VRAGEN BIJ MATERIAAL —
[1] Beantwoord de volgende vragen over het fragment over hekserij en markeer je antwoorden met (a), (b) en (c), elk op een eigen regel.
(a) Rond welk jaar was het verschijnsel van ketens van processen en massaprocessen in volle hevigheid losgebarsten?
(b) Wie noemt het fragment de bekendste moderne historicus die de heksencultus-hypothese met zijn onderzoek steunt?
(c) In welk jaar verscheen het werk "The Witch-Cult in Western Europe"?
[2] Som alle functies op die het fragment over hekserij noemt als voorbeelden van vooraanstaande overheidspersonen die op de brandstapel kwamen.
[3] Zet het fragment over de heksencultus-hypothese voort na de laatste zin.

━━ FRAGMENT ━━

De van hekserij beschuldigden werden gemarteld en gedwongen de namen te onthullen van andere deelnemers aan de sabbatten. Die personen werden vervolgens ook opgepakt. Daardoor ontstonden ketens van processen en massaprocessen. Reeds rond 1590 was dit verschijnsel in volle hevigheid losgebarsten. In gebieden waar de contrareformatie heerste, vonden de meeste massaprocessen plaats. Er werden nu niet alleen maar oude, armlastige vrouwen vervolgd: er kwamen ook kinderen, jongens en meisjes op de brandstapel, mannen, zelfs geestelijken en vooraanstaande overheidspersonen: kanseliers, burgemeesters, de president van een rechtbank, zelfs een vorst-bisschop. Niemand was zijn leven nog zeker.[2][3][4]

Heksencultus-hypothese

[bewerken | brontekst bewerken]

Hoewel de onder tortuur verkregen bekentenissen over sabbats gefantaseerd waren, nemen sommige moderne onderzoekers aan dat er vroeger groepen heksen bestonden die samenkwamen om een nog voortlevende voorchristelijke paganistische religie te beoefenen. Deze stelling is gekend als de heksencultus-hypothese. De bekendste van de moderne historici die deze hypothese met hun onderzoek steunen is de Italiaan Carlo Ginzburg. Hij ontdekte dat de Noord-Italiaanse benandanti geloofden dat ze hun lichaam konden verlaten en zo ten strijde trokken tegen boze geesten die een gevaar betekenden voor de dorpen. Zij vergaderden tijdens grote feesten voorgezeten door een godin, die hen magie en waarzeggerij leerde.[5] Van grote invloed op deze overtuiging dat het om een historische sekte van bestaande heksen ging is het (inmiddels grotendeels verguisde) werk van de Britse antropologe en egyptologe Margaret Murray "The Witch-Cult in Western Europe" uit 1921.

━━━
━━ AANGELEVERD MATERIAAL ━━

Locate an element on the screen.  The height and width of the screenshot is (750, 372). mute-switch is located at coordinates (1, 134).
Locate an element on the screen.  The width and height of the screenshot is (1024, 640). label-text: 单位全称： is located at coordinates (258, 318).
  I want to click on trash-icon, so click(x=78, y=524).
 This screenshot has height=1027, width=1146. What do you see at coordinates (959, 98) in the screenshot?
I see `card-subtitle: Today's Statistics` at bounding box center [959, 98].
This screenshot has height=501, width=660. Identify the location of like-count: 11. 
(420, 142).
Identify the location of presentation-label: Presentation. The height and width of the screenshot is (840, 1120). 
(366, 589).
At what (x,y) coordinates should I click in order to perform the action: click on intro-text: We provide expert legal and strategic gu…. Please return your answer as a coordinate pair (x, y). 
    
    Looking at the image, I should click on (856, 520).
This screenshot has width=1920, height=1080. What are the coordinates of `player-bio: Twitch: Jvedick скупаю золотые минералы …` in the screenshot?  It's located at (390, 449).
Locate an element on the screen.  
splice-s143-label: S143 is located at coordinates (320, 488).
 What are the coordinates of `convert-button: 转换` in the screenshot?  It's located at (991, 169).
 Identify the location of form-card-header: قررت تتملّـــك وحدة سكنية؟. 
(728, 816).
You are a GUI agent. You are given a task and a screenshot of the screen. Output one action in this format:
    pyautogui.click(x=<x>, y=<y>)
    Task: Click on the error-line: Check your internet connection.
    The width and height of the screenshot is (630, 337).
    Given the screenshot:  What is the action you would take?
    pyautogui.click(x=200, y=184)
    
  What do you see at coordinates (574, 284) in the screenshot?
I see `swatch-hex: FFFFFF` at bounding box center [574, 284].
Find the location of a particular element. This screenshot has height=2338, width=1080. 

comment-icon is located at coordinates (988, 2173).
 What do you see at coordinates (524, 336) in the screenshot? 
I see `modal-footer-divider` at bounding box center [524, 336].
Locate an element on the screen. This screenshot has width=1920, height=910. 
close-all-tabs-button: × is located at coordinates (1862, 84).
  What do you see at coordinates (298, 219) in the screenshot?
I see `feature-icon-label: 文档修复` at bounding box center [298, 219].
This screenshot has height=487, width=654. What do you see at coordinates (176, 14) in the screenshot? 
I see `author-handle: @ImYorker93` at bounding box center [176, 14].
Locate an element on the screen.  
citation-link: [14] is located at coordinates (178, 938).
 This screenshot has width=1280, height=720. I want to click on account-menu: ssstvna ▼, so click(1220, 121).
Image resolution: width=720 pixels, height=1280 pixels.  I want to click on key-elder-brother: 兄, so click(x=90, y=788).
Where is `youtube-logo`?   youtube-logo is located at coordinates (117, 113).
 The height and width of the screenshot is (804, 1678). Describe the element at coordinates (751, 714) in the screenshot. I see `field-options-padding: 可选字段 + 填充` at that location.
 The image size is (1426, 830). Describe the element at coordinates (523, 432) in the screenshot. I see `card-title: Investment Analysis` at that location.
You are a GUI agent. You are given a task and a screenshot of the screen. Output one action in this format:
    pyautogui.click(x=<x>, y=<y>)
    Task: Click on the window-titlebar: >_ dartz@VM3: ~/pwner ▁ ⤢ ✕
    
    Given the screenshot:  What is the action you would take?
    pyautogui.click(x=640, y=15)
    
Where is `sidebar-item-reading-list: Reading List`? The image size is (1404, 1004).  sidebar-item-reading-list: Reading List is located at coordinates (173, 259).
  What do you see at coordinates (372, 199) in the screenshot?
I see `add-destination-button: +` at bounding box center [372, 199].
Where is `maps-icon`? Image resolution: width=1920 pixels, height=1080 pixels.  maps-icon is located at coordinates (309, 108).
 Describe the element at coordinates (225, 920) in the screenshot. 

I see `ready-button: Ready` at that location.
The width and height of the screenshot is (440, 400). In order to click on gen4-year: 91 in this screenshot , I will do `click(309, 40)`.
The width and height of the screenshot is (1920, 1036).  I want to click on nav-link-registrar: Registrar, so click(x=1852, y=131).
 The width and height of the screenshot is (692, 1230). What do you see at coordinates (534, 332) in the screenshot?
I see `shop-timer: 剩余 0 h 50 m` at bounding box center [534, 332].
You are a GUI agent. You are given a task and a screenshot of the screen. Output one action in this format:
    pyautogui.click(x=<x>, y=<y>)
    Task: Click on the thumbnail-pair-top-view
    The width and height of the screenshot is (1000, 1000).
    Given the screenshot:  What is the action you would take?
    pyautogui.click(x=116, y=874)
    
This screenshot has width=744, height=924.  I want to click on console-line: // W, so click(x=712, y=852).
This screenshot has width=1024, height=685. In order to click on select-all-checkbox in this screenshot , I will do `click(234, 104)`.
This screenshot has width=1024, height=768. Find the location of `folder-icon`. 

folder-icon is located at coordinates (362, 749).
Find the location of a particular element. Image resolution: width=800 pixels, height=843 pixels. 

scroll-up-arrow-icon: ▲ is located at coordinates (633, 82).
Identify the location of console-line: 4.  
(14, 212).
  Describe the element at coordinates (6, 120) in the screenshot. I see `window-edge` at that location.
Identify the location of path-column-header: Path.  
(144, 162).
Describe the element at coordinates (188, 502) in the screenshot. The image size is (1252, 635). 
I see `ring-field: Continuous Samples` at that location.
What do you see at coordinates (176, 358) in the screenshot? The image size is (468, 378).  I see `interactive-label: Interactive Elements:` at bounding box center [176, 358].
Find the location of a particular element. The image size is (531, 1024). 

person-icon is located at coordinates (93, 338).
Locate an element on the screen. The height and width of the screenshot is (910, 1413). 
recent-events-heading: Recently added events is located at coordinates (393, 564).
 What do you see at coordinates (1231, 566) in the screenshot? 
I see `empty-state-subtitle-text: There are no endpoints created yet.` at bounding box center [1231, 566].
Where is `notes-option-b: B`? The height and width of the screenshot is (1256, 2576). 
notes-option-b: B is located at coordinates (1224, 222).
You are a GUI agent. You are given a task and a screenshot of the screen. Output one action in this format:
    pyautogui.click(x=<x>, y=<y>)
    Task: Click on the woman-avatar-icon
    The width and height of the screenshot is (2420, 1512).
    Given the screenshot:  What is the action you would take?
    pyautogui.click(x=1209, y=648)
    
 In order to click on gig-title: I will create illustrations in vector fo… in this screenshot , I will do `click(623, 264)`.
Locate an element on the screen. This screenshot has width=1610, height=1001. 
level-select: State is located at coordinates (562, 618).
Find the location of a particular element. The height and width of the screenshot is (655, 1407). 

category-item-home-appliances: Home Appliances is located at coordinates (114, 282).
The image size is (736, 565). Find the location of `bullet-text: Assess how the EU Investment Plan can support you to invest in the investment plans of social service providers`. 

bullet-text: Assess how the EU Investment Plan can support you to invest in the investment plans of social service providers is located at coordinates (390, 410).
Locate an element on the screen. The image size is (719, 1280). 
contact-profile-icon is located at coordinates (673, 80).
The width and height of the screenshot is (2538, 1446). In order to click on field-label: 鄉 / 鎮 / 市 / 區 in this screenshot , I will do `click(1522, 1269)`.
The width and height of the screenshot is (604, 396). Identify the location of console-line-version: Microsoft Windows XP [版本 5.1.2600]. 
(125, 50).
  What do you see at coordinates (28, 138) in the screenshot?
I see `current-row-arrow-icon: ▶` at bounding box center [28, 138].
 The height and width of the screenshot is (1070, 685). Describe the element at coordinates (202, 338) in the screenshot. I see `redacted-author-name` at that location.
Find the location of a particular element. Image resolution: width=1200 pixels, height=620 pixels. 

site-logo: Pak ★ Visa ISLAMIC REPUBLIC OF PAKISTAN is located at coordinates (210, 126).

━━━

ANTWOORDEN OP OPDRACHTEN —
[1]
(a) Rond 1590.
(b) De Italiaan Carlo Ginzburg.
(c) In 1921.

[2]
- kanseliers
- burgemeesters
- de president van een rechtbank
- een vorst-bisschop

[3]
Heksensabbat in de kunst

[bewerken | brontekst bewerken]
17e-eeuwse afbeelding van Johannes Praetorius van vermeende praktijken op een heksensabbat

Het idee van de heksensabbat als onderdeel van het stereotype van de heks in de literatuur is onder meer te vinden in werken als Goethes Faust en Otfried Preusslers Die kleine Hexe. Er zijn ook veel volksverhalen over de heksensabbat, bijvoorbeeld de heksensabbat in Uden.[6]

In de muziek maakte Modest Moessorgsky de heksensabbat het onderwerp van een symfonisch gedicht: Een nacht op de Kale Berg. Hector Berlioz verbeeldde een heksensabbat, als een door opium geïnduceerde droom, in het vijfde deel van zijn Symphonie Fantastique. De jazzpianiste Irene Schweizer bracht in 1978 haar tweede succesvolle soloalbum uit onder de titel Hexensabbat.

In de schilderkunst wijdde onder meer Egon von Vietinghoff een schilderij aan de heksensabbat.

In 1922 maakte de Zweedse onderzoeker en filmmaker Benjamin Christensen Häxan, een zich aan het eind van de 15e eeuw afspelend docudrama met horrorelementen en -effecten, waarin ook een gedetailleerde bekentenis van een van hekserij verdachte vrouw over een deelname aan een heksensabbat wordt uitgebeeld. Er wordt getoond hoe deelnemers aan de sabbat een crucifix bespuwen en vertrappen, en hoe, als hoogtepunt van de samenkomst, zij om beurten de aars van de duivel kussen. Dit laatste tafereel komt ook voor op sommige oude afbeeldingen. In de film van Christensen werd het toen echter als zeer gewaagd ervaren.

Afbeelding uit 1608
  1. Bijvoorbeeld woorden.org. Geraadpleegd op 16 november 2019.
  2. Het verbond van heks en duivel, Lène Dresen-Coenders, Ambo 1983 ISBN 90 263 0585 0 Ook digitaal raadpleegbaar
  3. Religion and the decline of magic, Keith Thomas, (1971), Penguin Books 1991, ISBN 978-0-14-013744-6
  4. Klaits, J. (1985): Servants of Satan: The Age of the Witch Hunts ca. 200 blz. Gedeeltelijk digitaal raadpleegbaar
  5. Carlo Ginzburg, The Night Battles: Witchcraft and Agrarian Cults in the Sixteenth and Seventeenth Centuries (1966) en Ecstasies: Deciphering the Witches' Sabbath (1989).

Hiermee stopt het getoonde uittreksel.